The solving step is:
1. **First, let's find the first partial derivatives, $f_x$ and $f_y$.**
Our function is $f(x, y) = \sin^2(mx+ny)$. This is like $(\text{something})^2$.
* To find $f_x$ (that's the derivative with respect to $x$), we pretend $y$ is just a number.
We use the chain rule: $d/du (u^2) = 2u \cdot u'$. Here $u = \sin(mx+ny)$.
So, $\frac{\partial f}{\partial x} = 2 \sin(mx+ny) \cdot \frac{\partial}{\partial x}(\sin(mx+ny))$.
Then, we use the chain rule again for $\sin(mx+ny)$. $d/dv (\sin v) = \cos v \cdot v'$. Here $v = mx+ny$.
So, $\frac{\partial}{\partial x}(\sin(mx+ny)) = \cos(mx+ny) \cdot \frac{\partial}{\partial x}(mx+ny) = \cos(mx+ny) \cdot m$.

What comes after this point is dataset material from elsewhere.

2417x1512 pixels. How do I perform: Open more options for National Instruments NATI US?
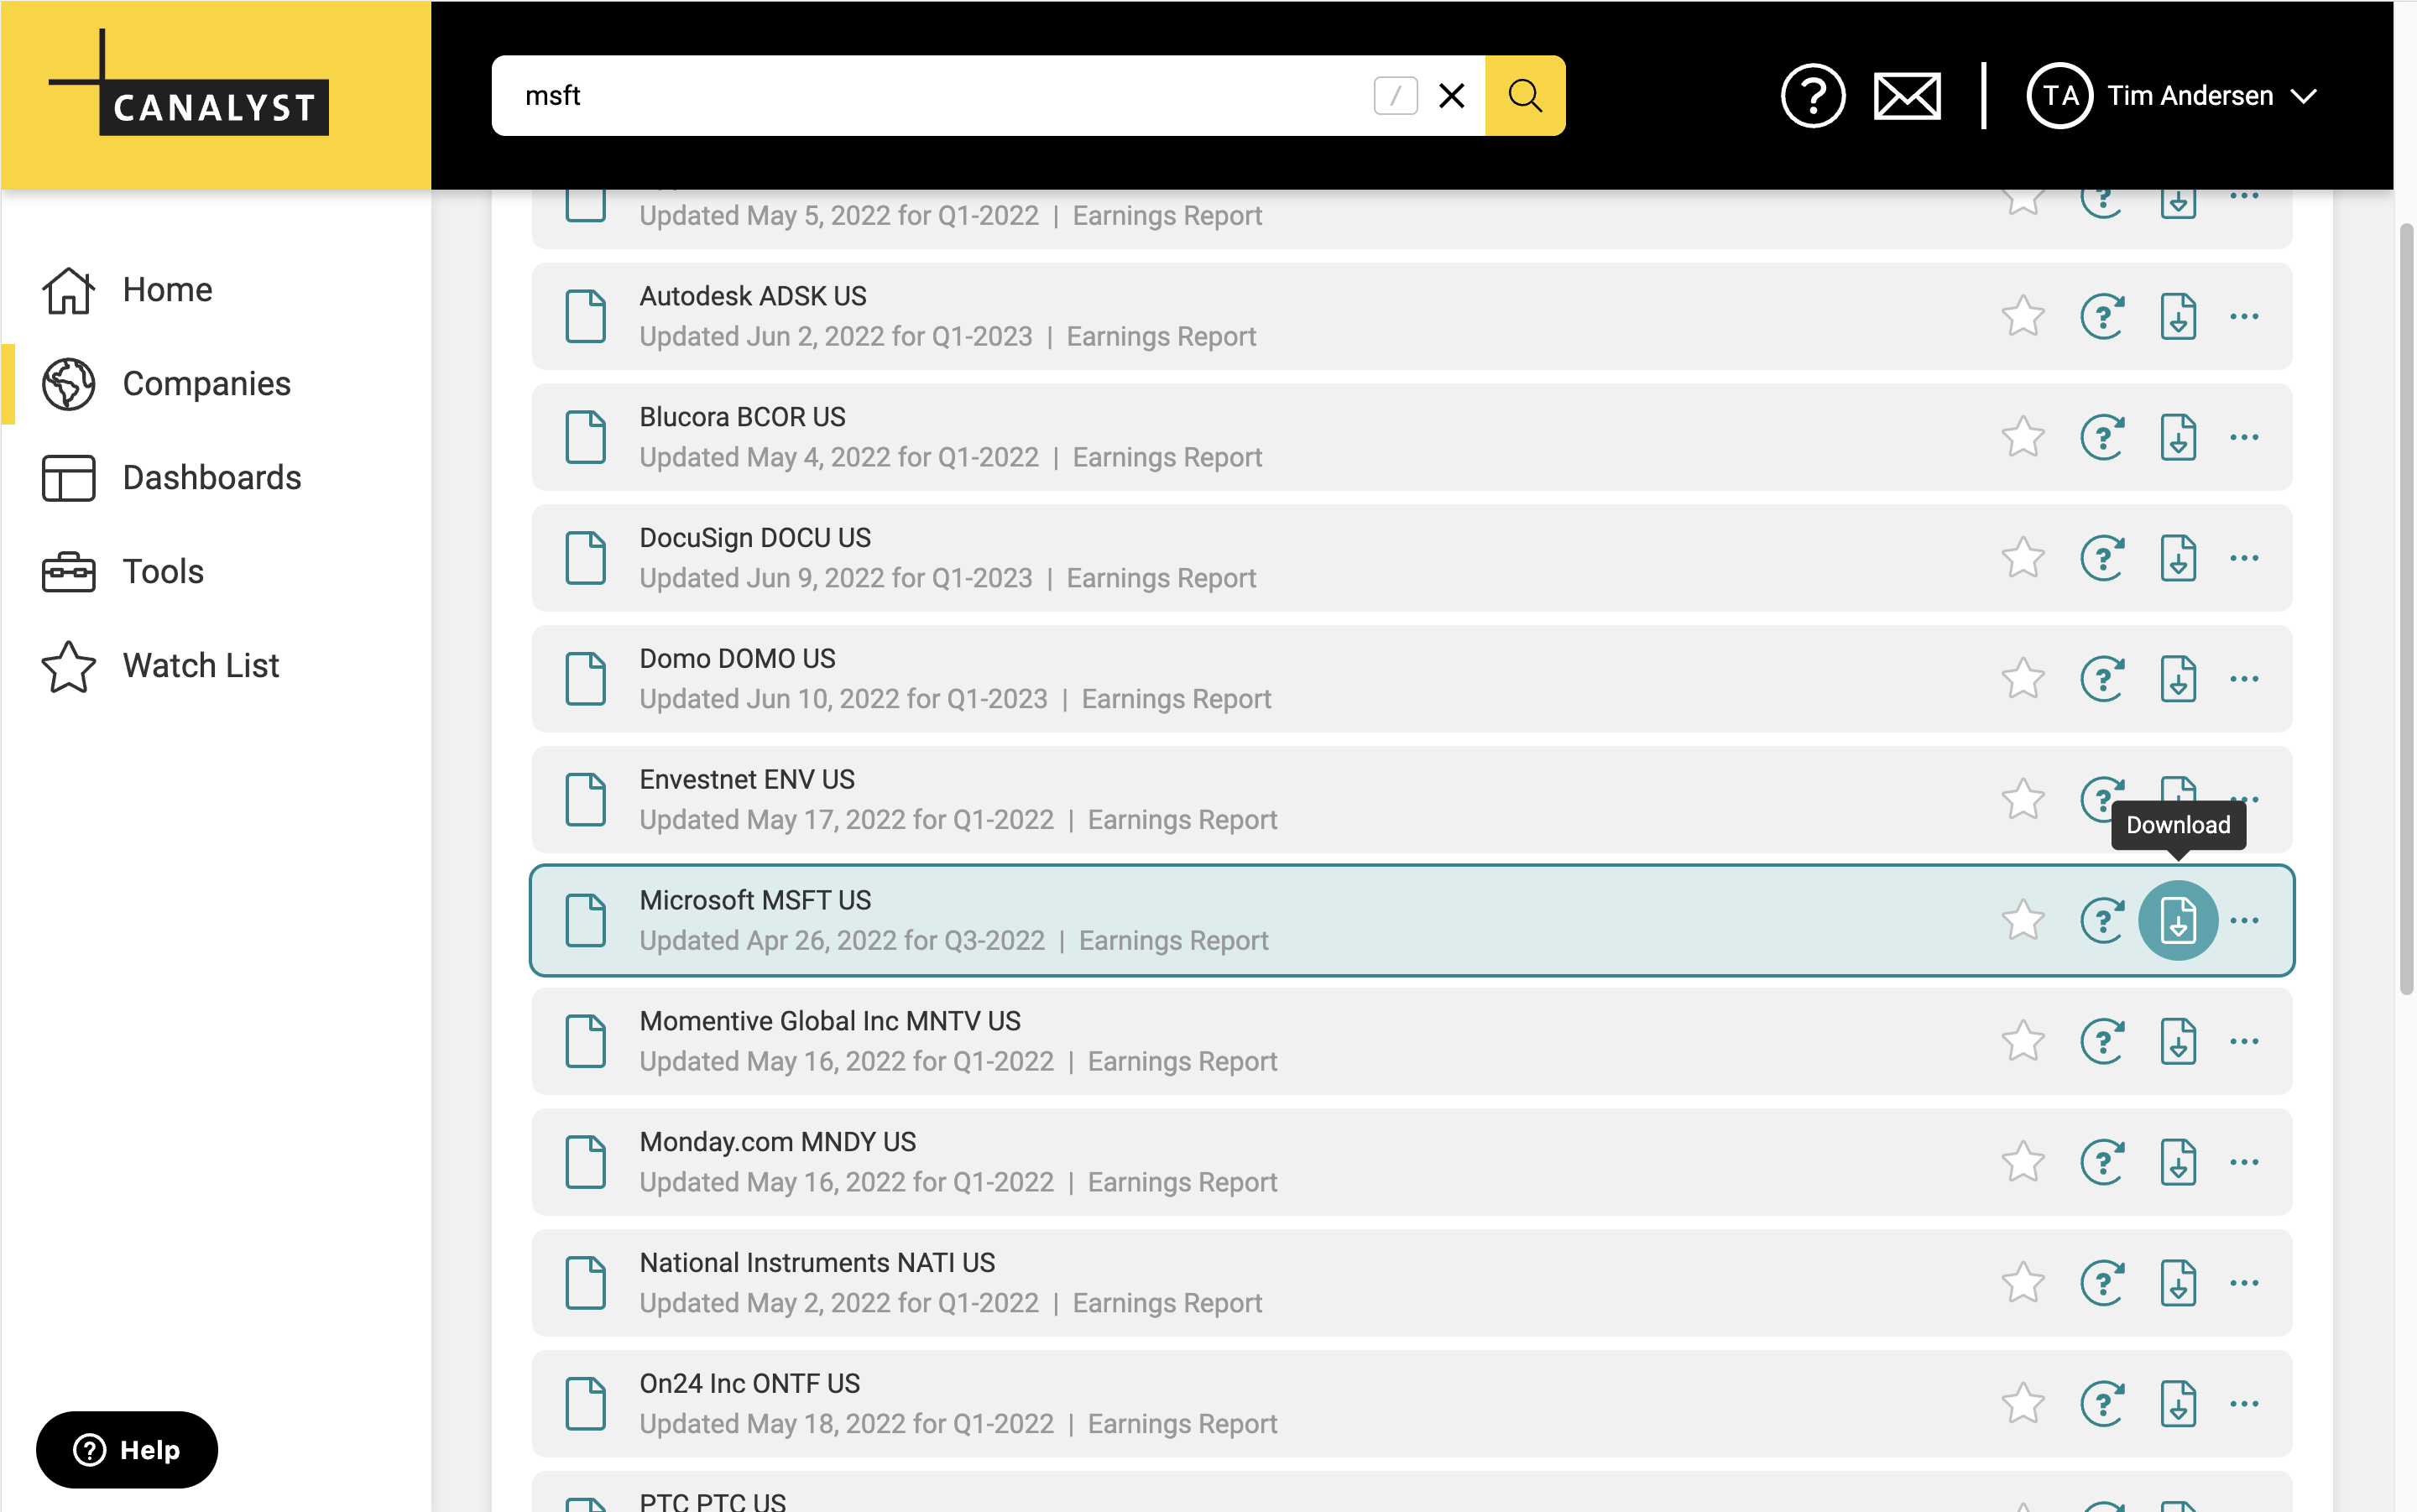[x=2244, y=1283]
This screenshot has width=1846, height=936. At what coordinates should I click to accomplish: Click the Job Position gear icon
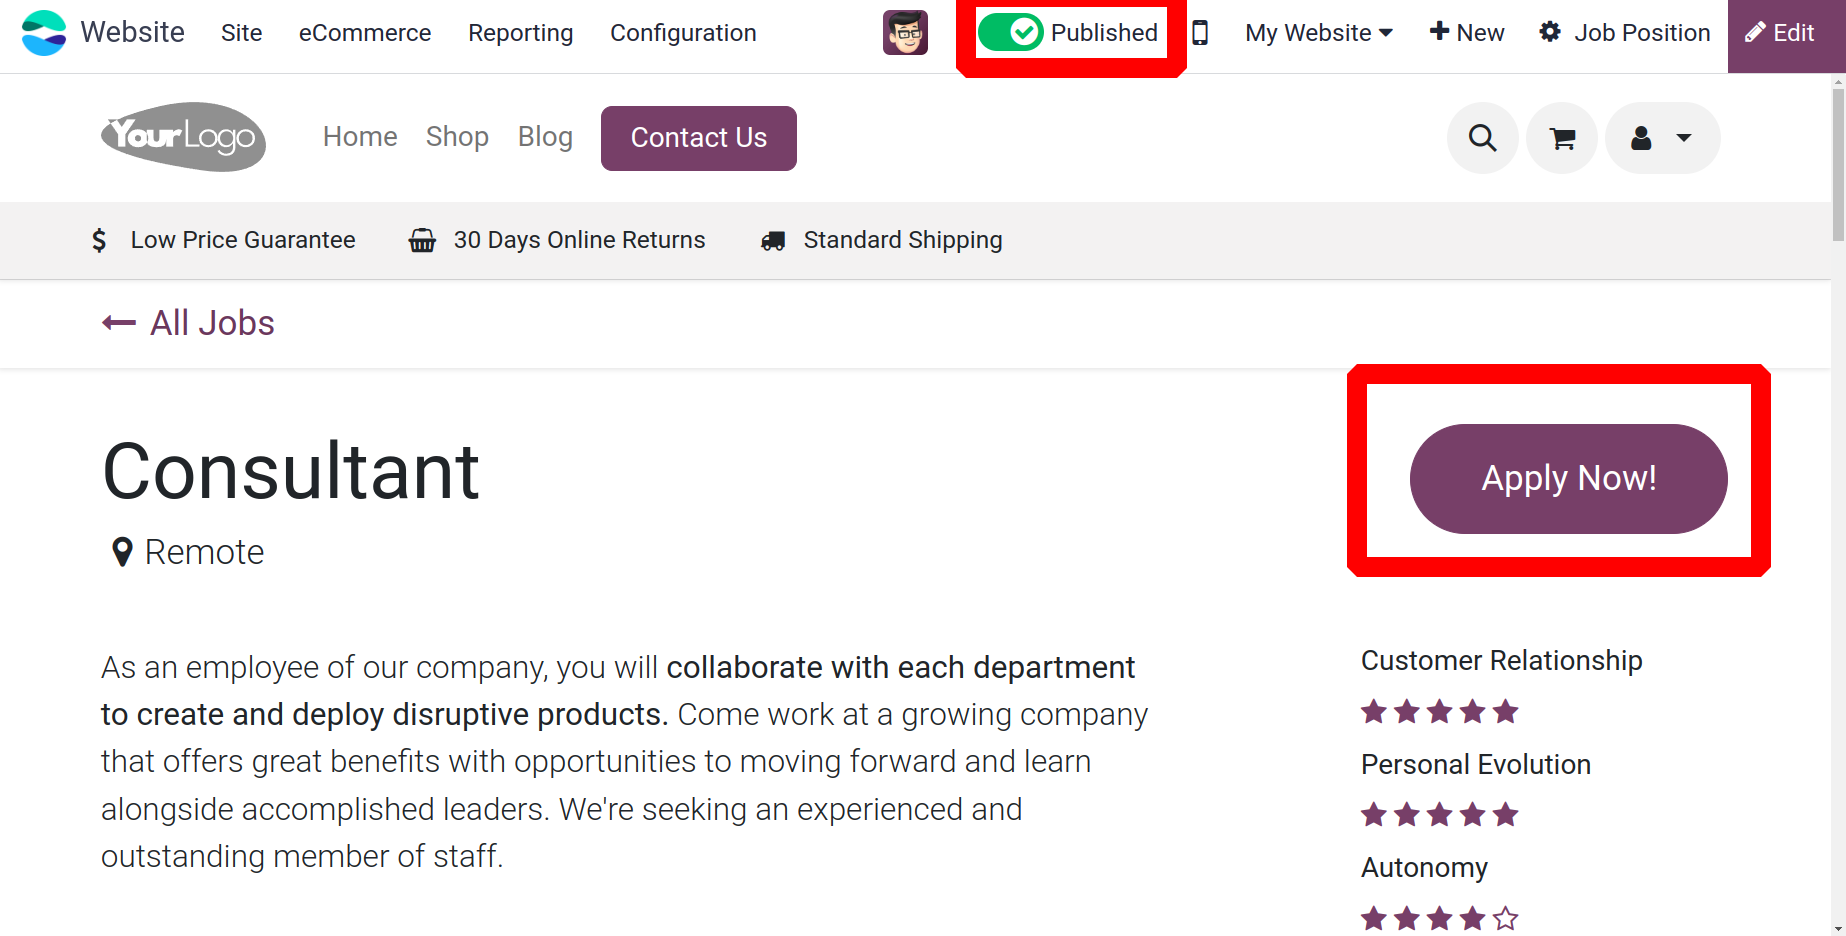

Putting it all together: $f_x = 2 \sin(mx+ny) \cos(mx+ny) \cdot m$.
We know a cool identity: $2 \sin A \cos A = \sin(2A)$. So, $f_x = m \sin(2(mx+ny))$.
* To find $f_y$ (that's the derivative with respect to $y$), we pretend $x$ is just a number.
It's very similar to $f_x$, but the derivative of $mx+ny$ with respect to $y$ is $n$.
So, $f_y = 2 \sin(mx+ny) \cos(mx+ny) \cdot n$.
Using the identity again: $f_y = n \sin(2(mx+ny))$.

2. **Now, let's find the second partial derivatives: $f_{xx}$, $f_{yy}$, and $f_{xy}$ (which is also $f_{yx}$).**
* To find $f_{xx}$, we take the derivative of $f_x$ with respect to $x$.
$f_x = m \sin(2(mx+ny))$.
Again, using the chain rule: $d/dv (\sin v) = \cos v \cdot v'$. Here $v = 2(mx+ny)$.
$\frac{\partial f_x}{\partial x} = m \cdot \cos(2(mx+ny)) \cdot \frac{\partial}{\partial x}(2(mx+ny))$.
$\frac{\partial}{\partial x}(2mx+2ny) = 2m$.
So, $f_{xx} = m \cdot \cos(2(mx+ny)) \cdot 2m = 2m^2 \cos(2(mx+ny))$.
* To find $f_{yy}$, we take the derivative of $f_y$ with respect to $y$.
$f_y = n \sin(2(mx+ny))$.
Using the chain rule: $\frac{\partial f_y}{\partial y} = n \cdot \cos(2(mx+ny)) \cdot \frac{\partial}{\partial y}(2(mx+ny))$.
$\frac{\partial}{\partial y}(2mx+2ny) = 2n$.
So, $f_{yy} = n \cdot \cos(2(mx+ny)) \cdot 2n = 2n^2 \cos(2(mx+ny))$.
* To find $f_{xy}$, we take the derivative of $f_x$ with respect to $y$.
$f_x = m \sin(2(mx+ny))$.
Using the chain rule (remember, we're differentiating with respect to $y$ now):
$\frac{\partial f_x}{\partial y} = m \cdot \cos(2(mx+ny)) \cdot \frac{\partial}{\partial y}(2(mx+ny))$.
$\frac{\partial}{\partial y}(2mx+2ny) = 2n$.
So, $f_{xy} = m \cdot \cos(2(mx+ny)) \cdot 2n = 2mn \cos(2(mx+ny))$.
* To find $f_{yx}$, we take the derivative of $f_y$ with respect to $x$.
$f_y = n \sin(2(mx+ny))$.
Using the chain rule (differentiating with respect to $x$):
$\frac{\partial f_y}{\partial x} = n \cdot \cos(2(mx+ny)) \cdot \frac{\partial}{\partial x}(2(mx+ny))$.
$\frac{\partial}{\partial x}(2mx+2ny) = 2m$.
So, $f_{yx} = n \cdot \cos(2(mx+ny)) \cdot 2m = 2mn \cos(2(mx+ny))$.
See? $f_{xy}$ and $f_{yx}$ are the same! That's a common and cool thing in calculus when the functions are smooth.